Материалы к упражнению:
◇ ◇ ◇ ◇ ◇ ◇ ◇

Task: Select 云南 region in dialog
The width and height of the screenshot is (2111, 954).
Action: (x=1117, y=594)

◇ ◇ ◇ ◇ ◇ ◇ ◇

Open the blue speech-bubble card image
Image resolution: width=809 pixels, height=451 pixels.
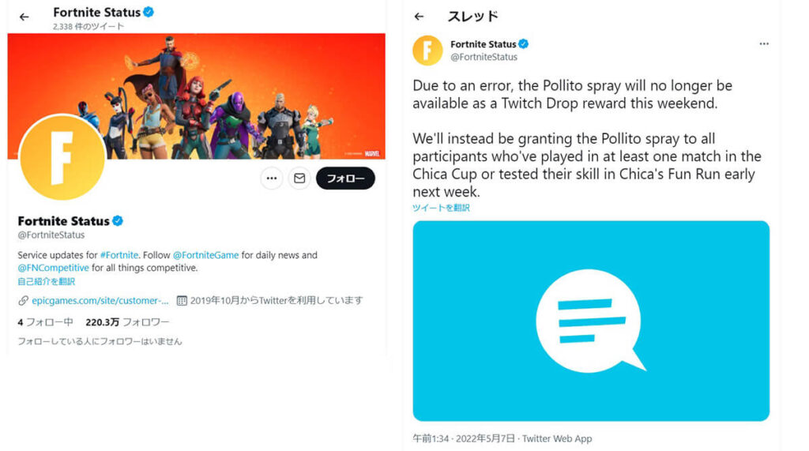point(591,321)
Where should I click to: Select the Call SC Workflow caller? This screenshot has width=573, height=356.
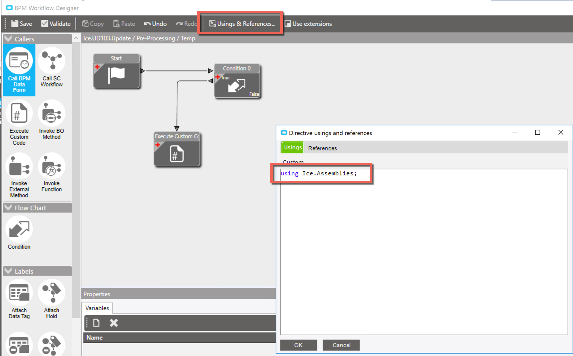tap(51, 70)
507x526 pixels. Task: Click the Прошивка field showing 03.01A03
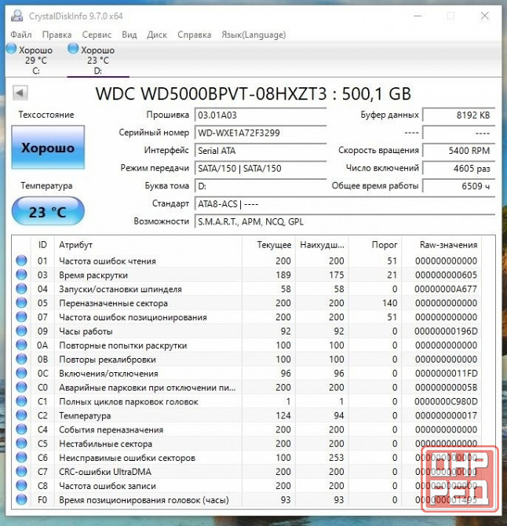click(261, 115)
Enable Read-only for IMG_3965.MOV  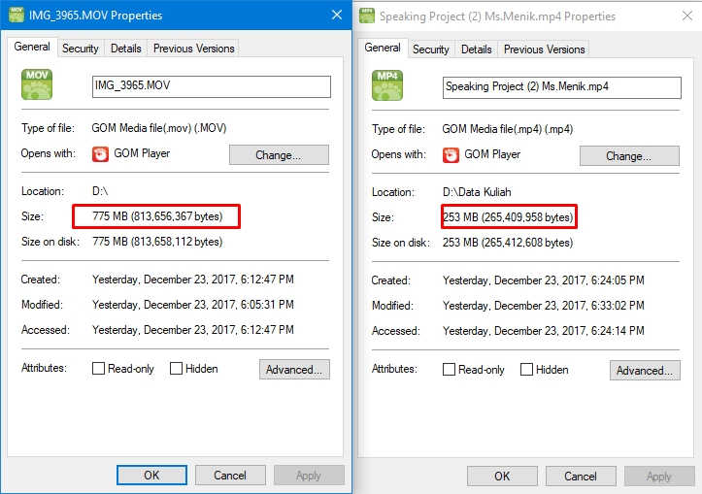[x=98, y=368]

◇ ◇ ◇ ◇ ◇ ◇ ◇

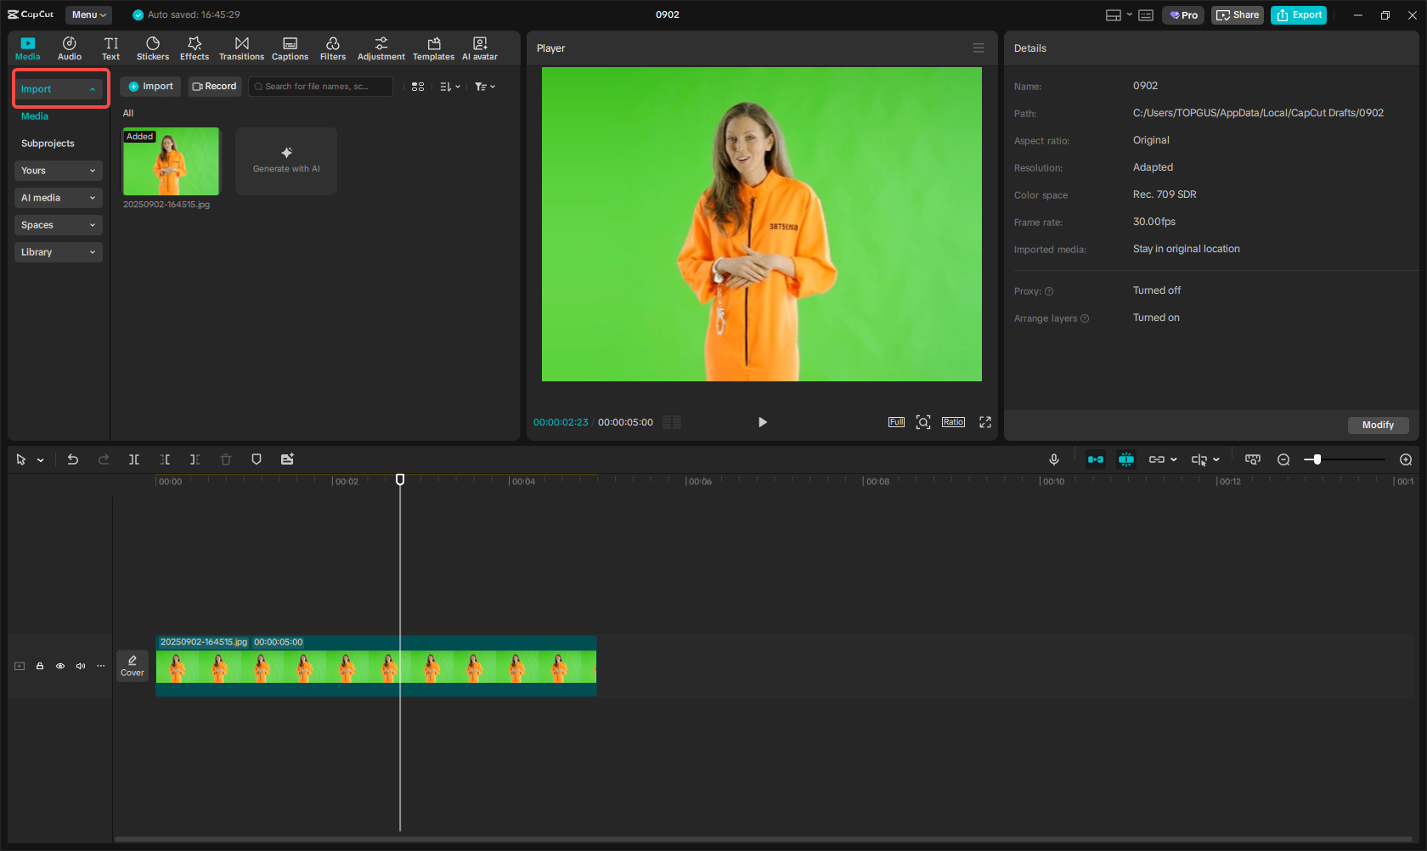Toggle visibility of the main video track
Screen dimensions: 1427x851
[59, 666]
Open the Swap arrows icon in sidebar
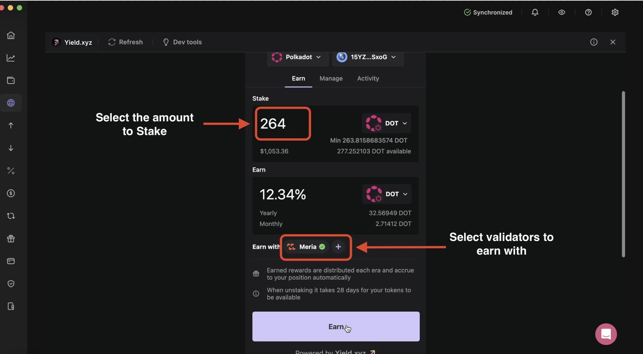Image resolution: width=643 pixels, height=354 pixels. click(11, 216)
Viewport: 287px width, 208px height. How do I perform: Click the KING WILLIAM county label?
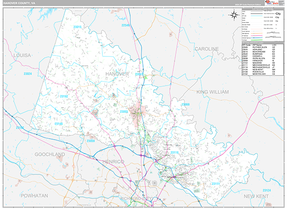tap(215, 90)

◇ ◇ ◇ ◇ ◇ ◇ ◇

Указание:
Представьте записи от строки с "Task: Select 云南 region in dialog" до строки с "Action: (x=1117, y=594)" в виде CSV с двумя столбцами, «задание» и «ответ». На каждую запись должна приходиться одна строка, каждое значение стоит в отдельном поле в кавычках, а переносы строк заменены пробелами.

Результат задания:
задание,ответ
"Task: Select 云南 region in dialog The width and height of the screenshot is (2111, 954).","Action: (x=1117, y=594)"